CAPSULE: This is the saga of the Refuseniks, Jews in the Soviet Union who requested to leave knowing they would be treated as enemies of the state and given harsh and at times barbaric treatment. A new documentary written and directed by Laura Bialis tells the story of the nearly thirty years of courage in the face of repression in the Soviet Union. This is polished and evocative filmmaking. Rating: +2 (-4 to +4) or 7/10

It is spring. This is time of Easter and Passover and the time of year that it is traditional for television to run the film THE TEN COMMANDMENTS. This year there is another and somewhat parallel story being released, though this one is a documentary of recent history. The film is REFUSENIK, and it tells the story of Jews again held against their will in a country that will not let them go. The country was Russia in the last decades of the Soviet Union. Russia's tradition was to suppress and abuse the Jews with discrimination building to pogroms back in Tsarist times.
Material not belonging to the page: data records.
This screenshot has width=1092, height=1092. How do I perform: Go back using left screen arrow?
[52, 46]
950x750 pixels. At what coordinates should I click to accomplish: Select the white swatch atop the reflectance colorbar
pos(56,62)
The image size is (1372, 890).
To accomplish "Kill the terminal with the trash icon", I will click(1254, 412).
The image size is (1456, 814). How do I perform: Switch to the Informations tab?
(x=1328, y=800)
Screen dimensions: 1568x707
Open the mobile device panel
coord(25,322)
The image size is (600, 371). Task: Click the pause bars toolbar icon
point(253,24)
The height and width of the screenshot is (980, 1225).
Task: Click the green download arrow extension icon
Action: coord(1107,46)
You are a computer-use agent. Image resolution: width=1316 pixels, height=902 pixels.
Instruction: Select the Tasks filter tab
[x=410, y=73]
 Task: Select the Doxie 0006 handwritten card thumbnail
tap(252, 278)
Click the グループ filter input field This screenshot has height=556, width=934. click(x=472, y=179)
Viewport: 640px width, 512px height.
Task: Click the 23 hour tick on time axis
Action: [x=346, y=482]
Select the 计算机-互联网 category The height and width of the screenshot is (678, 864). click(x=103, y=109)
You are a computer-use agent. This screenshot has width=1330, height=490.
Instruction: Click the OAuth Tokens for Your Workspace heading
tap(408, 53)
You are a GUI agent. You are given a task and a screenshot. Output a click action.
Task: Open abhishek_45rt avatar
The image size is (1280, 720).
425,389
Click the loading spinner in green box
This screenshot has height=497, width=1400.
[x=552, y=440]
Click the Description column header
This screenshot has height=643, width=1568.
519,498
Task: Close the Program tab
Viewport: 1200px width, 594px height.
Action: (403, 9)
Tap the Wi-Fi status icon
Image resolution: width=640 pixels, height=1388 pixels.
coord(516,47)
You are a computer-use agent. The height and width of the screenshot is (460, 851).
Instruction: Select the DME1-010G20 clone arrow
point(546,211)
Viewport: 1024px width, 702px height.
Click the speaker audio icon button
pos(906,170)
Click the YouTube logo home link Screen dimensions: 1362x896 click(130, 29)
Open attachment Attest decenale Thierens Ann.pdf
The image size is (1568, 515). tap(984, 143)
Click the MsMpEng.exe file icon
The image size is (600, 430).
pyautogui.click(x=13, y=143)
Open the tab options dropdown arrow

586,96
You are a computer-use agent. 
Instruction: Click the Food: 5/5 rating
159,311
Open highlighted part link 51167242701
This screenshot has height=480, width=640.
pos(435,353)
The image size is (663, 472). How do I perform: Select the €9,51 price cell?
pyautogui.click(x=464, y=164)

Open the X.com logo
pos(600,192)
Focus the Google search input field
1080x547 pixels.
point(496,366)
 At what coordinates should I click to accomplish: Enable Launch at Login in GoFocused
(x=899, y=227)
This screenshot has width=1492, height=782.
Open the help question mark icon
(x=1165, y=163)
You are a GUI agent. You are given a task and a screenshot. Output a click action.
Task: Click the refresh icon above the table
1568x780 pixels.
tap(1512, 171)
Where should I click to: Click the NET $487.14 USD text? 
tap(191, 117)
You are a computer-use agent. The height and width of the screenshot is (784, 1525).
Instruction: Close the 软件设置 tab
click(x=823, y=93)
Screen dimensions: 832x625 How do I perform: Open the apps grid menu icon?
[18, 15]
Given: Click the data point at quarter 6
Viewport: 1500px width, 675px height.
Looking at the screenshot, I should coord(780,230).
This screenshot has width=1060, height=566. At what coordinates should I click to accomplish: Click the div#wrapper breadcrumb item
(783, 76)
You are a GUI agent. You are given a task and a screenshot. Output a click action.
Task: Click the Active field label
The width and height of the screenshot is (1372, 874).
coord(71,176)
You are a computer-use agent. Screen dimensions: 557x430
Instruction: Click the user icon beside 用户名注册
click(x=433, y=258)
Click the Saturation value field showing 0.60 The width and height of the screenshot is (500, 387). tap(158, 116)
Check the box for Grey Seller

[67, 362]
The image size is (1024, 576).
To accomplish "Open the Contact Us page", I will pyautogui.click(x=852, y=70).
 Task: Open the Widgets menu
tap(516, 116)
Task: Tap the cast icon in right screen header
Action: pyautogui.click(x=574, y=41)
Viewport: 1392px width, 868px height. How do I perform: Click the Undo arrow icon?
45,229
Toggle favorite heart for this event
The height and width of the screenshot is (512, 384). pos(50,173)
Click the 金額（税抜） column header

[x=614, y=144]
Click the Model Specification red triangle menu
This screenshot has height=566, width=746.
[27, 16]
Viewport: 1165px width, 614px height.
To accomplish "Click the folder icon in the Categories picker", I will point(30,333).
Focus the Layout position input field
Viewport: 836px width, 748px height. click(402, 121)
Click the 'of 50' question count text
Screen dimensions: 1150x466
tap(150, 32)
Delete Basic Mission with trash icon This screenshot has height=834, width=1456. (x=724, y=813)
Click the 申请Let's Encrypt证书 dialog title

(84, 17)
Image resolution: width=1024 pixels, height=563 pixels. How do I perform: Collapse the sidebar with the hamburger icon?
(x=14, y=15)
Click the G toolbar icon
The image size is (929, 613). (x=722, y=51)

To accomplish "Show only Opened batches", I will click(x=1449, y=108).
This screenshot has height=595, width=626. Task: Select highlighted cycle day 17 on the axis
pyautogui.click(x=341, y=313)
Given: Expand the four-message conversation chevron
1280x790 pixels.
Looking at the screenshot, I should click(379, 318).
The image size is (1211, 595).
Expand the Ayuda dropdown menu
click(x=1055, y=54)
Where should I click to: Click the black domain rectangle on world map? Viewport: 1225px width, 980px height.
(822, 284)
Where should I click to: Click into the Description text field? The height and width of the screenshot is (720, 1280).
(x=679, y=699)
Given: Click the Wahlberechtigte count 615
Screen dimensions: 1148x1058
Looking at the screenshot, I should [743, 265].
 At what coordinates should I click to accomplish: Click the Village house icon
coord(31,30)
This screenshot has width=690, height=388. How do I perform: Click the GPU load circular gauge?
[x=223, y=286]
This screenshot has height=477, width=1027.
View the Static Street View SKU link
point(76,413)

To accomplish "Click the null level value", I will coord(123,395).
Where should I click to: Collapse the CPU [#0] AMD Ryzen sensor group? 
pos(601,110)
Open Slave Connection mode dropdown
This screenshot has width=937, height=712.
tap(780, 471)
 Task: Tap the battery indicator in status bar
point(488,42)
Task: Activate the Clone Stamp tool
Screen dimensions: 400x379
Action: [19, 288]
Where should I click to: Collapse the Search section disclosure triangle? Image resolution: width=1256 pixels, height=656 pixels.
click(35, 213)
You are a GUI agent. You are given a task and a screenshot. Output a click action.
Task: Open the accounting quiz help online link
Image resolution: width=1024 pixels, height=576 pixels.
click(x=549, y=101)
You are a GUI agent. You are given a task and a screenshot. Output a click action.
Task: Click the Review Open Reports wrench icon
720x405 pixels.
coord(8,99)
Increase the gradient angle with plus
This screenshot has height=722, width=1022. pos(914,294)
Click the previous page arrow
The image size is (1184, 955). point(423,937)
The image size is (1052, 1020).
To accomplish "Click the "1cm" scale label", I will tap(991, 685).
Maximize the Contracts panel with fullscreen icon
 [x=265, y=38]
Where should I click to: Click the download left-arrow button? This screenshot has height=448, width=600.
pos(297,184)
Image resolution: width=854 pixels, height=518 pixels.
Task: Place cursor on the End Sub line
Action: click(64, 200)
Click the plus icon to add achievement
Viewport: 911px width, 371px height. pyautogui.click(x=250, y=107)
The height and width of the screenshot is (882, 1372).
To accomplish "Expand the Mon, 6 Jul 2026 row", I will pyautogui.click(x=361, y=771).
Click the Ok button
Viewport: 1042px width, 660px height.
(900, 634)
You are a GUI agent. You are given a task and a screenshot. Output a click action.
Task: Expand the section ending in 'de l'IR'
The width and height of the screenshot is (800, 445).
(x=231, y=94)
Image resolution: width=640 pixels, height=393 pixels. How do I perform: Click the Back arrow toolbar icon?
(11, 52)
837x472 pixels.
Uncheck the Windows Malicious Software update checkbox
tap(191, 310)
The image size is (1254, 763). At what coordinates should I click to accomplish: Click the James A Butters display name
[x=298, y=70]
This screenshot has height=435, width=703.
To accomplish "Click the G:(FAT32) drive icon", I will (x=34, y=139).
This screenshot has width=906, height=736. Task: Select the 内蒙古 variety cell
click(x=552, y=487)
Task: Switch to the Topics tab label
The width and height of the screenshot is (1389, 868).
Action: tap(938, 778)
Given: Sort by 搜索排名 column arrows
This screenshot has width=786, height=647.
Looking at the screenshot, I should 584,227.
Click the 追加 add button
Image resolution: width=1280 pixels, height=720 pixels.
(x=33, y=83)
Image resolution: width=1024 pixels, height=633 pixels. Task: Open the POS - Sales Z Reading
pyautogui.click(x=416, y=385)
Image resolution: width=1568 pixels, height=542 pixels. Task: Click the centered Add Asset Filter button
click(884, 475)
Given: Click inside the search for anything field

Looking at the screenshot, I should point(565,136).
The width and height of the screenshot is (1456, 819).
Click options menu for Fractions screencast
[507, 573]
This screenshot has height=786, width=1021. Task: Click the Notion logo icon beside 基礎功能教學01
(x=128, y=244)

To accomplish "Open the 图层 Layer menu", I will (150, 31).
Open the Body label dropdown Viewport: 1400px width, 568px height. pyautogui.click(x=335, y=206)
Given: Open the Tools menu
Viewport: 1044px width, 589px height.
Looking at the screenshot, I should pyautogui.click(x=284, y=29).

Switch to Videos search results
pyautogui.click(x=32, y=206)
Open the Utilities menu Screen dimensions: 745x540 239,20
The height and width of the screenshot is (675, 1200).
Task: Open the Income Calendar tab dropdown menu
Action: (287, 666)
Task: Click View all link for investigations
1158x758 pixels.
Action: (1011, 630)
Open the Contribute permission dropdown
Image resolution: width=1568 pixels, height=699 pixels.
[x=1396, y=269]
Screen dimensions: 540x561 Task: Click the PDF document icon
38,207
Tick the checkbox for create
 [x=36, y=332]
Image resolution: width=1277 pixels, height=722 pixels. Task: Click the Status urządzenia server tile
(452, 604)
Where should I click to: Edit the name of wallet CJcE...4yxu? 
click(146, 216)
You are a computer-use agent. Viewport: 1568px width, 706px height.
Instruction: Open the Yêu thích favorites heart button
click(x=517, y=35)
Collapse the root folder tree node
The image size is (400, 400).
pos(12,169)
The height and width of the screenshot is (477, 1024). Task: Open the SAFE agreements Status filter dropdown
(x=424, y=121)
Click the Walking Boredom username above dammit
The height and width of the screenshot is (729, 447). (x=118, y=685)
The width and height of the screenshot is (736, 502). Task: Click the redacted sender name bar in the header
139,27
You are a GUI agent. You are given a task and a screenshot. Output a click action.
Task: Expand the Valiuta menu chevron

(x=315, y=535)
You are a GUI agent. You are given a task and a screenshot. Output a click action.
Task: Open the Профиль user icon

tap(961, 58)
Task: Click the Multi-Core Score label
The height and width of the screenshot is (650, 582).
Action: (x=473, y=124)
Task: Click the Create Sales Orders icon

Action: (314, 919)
The coming of communism to Russia brought only a short respite before the new rulers of the country continued with their repressive policies. Under Stalin the repression began again and it specifically targeted the Refuseniks--Jews who had requested to leave the country--for almost three decades. With American and the newly founded Israel ready and anxious to provide a haven for these Jews they needed only the permission of the government to exit. As a policy permission was never granted. Being refused the people came to be called Refuseniks, but their punishment went beyond merely being refused. Jews who requested to leave were treated with barbaric hatred. They typically lost their employment and frequently were imprisoned and even tortured. Many were exiled to the frozen Gulag. Others were treated as mentally ill for wanting to leave the "ideal workers' state" and were committed to mental institutions. With the fall of the Soviet Union and with pressure from the West and worldwide eventually the Jews of the Russia were allowed to leave. 1,500,000 of them did leave, most settling in Israel and the United States.

While in the 1970s and 1980s the Refusenik movement got some public attention, little has been said about it since. So as not to forget what happened Laura Bialis writes and directs this documentary about the story of the Refusenik movement. The style is mostly eyewitness accounts by participants, many of whom were activists in and out of the Soviet Union in the events of the movement. Their stories are illustrated with archival and newsreel footage. Best known among the activists is Natan Sharansky, who had requested and been denied an exit visa. In 1977 Sharansky was arrested and tried for invented charges of treason and spying for the United States. These charges have since been shown to be false. Sharansky was incarcerated in Leftorovo Prison were he remained under barbaric conditions for 16 months. He was then sent to a prison camp in the Siberian Gulag where he remained for nine more years as his wife desperately worked for his release. By 1986 the USSR was foundering and was anxious for Glasnost. Then President Ronald Reagan made clear that the treatment of Soviet Jews would be a strong consideration in the negotiations. Sharansky was released in 1986. His story and the stories of Kirov Ballet star Valery Panov and of physicist Andrei Sakharov, all Refuseniks, are part of the story.

Where the documentary falls down a bit is in not discussing the motives of the Soviets in repressing the Refuseniks. Michael Gorbachov is quoted as saying that these people were considered to be people of value to the Soviet Union, but they could make little contribution as laborers in the Gulag. It is more likely that he did not want to set a precedent of letting one group go when so many other groups might have wanted the same privilege. And eventually they as well as the Refuseniks got it.

REFUSENIK bears witness to the struggle of the Refuseniks and of the changes that their courage and that of the international community brought about. This film makes a good pairing with THE SINGING REVOLUTION (2007), which was released earlier this year and tell the story of Estonia's campaign to free themselves from the yoke of the Soviet's. Both have messages that we need just now. I rate REFUSENIK a +2 on the -4 to +4 scale or 7/10. REFUSENIK scheduled to be released in New York City May 9 and in Los Angeles on May 23.